The issue as to the scope and nature of a trustee’s duty to provide information to a beneficiary was side-stepped in a recent case by the Court of Appeals. On its way up in Johnson v. Johnson, however, the Court of Special Appeals had characterized the right to information and to an accounting in sweeping terms that emphasized that those rights were essential if beneficiaries have enforceable rights. The Court of Special Appeals, quoting Bogert, stated:
A [testator] who attempts to create a trust without any accountability in the trustee is contradicting himself. A trust necessarily grants rights to the beneficiary that are enforceable in equity. If the trustee cannot be called to account, the beneficiary cannot force the trustee to any particular line of conduct with regard to the trust property or sue for breach of trust. The trustee may do as he likes with the property, and the beneficiary is without remedy. If the court finds that the settlor really intended a trust, it would seem that accountability in chancery or other court must inevitably follow as an incident. Without an account the beneficiary must be in the dark as to whether there has been a breach of trust and so is prevented as a practical matter from holding the trustee liable for a breach.
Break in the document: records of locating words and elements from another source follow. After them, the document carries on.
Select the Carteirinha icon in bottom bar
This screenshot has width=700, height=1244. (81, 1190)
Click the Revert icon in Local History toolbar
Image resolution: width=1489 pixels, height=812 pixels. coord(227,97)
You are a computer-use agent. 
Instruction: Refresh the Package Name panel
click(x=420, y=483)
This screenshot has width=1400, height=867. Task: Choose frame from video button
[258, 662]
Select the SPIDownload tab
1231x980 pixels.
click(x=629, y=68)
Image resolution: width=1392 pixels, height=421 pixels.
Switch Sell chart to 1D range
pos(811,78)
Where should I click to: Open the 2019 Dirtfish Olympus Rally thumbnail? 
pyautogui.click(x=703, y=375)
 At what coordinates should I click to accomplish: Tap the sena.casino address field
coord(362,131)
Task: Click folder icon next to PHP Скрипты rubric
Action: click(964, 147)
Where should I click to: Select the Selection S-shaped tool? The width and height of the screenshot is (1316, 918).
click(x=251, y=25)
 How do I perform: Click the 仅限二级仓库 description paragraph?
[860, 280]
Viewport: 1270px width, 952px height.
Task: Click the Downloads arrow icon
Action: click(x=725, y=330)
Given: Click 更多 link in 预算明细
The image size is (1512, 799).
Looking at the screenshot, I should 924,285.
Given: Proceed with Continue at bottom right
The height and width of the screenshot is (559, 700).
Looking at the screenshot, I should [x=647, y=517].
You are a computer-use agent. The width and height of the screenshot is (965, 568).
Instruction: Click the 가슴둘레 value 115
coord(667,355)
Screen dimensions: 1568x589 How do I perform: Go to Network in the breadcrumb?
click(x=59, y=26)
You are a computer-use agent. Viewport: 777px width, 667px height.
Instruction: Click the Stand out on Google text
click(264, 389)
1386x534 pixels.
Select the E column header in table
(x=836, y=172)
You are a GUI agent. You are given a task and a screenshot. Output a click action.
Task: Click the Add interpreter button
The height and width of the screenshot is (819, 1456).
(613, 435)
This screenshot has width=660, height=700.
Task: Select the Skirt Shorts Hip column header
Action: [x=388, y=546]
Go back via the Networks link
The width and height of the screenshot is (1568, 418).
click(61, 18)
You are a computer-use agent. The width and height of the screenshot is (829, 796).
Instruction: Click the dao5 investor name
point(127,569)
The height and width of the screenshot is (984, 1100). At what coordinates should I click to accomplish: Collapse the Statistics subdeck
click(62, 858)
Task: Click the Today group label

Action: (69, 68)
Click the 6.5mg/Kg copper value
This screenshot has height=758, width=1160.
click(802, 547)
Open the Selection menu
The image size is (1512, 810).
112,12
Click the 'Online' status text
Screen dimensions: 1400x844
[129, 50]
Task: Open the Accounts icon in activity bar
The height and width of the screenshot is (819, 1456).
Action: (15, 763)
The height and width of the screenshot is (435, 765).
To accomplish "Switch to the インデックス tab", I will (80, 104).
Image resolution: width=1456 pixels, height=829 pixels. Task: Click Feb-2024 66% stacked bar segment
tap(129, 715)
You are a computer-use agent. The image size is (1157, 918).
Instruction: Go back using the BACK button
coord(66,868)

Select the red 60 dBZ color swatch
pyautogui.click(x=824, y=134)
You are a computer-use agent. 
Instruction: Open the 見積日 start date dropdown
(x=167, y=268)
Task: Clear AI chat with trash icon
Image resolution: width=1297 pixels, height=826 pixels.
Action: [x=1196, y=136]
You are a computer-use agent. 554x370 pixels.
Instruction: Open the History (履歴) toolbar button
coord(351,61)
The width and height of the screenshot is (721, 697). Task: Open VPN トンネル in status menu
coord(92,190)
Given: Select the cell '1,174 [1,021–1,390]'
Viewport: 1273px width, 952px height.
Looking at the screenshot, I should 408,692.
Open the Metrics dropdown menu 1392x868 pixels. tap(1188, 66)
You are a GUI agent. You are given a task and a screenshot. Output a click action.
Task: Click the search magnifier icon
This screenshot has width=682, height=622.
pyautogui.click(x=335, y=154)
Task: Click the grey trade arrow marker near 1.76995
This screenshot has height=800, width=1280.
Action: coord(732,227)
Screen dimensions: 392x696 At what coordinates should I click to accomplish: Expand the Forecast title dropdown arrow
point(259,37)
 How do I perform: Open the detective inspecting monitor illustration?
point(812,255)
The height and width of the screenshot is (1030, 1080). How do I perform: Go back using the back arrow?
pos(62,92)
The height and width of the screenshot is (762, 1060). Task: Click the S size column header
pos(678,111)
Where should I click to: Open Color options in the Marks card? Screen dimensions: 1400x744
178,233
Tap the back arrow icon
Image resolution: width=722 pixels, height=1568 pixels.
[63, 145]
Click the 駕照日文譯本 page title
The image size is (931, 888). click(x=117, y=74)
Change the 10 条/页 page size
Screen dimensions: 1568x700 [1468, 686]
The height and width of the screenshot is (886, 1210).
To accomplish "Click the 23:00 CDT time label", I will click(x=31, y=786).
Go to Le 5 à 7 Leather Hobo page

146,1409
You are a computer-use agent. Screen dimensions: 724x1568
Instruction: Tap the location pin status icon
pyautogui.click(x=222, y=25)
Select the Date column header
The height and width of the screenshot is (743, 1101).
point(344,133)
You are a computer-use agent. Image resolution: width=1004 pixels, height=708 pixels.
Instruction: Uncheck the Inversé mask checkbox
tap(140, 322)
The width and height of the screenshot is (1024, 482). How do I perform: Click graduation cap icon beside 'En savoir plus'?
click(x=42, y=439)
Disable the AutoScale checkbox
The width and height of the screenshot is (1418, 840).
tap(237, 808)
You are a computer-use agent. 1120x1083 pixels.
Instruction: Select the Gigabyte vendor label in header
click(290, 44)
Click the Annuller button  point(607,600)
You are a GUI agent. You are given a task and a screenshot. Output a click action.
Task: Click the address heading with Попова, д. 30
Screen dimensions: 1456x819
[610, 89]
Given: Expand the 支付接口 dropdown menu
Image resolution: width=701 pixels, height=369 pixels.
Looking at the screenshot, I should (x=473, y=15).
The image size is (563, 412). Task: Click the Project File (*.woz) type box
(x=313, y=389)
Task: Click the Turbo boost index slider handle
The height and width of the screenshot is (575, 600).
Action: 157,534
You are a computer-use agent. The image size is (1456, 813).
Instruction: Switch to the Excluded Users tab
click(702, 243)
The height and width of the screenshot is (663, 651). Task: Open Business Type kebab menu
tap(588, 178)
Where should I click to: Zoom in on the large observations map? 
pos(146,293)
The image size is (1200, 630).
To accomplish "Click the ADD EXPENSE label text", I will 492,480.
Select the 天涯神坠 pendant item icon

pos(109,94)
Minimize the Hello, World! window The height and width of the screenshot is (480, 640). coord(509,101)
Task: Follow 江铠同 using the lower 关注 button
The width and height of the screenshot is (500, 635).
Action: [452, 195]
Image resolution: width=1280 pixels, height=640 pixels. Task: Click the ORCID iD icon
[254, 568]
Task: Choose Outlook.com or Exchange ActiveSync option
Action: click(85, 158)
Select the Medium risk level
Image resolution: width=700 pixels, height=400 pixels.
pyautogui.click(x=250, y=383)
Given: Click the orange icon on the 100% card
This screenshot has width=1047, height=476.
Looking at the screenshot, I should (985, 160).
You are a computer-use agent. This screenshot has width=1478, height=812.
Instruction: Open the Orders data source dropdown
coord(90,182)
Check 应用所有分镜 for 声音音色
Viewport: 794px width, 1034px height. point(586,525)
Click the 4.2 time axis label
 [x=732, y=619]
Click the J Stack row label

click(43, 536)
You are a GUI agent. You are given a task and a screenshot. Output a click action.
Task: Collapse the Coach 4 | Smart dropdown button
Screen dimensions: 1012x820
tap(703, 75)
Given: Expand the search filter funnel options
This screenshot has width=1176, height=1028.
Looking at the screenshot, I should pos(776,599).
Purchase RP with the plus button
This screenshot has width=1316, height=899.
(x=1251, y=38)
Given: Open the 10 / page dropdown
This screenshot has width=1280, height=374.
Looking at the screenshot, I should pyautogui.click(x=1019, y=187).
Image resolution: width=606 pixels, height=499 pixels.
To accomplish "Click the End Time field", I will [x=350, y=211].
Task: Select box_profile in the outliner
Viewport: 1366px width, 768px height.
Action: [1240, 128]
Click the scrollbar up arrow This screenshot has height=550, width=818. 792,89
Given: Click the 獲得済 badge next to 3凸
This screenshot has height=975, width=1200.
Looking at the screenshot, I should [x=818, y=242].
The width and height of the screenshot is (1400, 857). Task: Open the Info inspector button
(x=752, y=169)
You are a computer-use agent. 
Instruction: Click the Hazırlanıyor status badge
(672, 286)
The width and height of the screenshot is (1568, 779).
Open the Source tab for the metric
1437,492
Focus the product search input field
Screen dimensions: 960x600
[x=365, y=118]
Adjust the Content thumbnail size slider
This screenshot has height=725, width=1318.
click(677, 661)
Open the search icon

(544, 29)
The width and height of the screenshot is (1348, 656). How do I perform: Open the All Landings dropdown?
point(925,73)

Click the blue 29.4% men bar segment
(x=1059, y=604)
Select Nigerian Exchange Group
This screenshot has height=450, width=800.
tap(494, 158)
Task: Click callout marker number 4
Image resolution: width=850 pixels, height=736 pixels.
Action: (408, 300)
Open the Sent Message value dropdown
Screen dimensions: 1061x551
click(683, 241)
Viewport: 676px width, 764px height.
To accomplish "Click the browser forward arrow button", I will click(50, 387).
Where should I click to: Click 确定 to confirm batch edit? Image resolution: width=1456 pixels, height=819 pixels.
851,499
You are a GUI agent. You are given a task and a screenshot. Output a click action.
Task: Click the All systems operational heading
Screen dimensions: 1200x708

Johnson involved the remainder beneficiary in a credit shelter trust seeking an accounting from his stepmother, the sole trustee and the only beneficiary during her life. Although the credit shelter trust provided that she receive all income during life, the right to withdraw principal was governed, unsurprisingly, by an ascertainable standard. The trust also provided for a marital trust to which the stepmother/trustee had extensive rights, including, she claimed, a general inter vivos and testamentary power of appointment.
In Johnson the remainder beneficiary was granted his right to an account in the circuit court. The Court of Appeals dismissed the appeal as not ripe due to the lack of an appealable order and directed the opinion of the Court of Special Appeals to be vacated.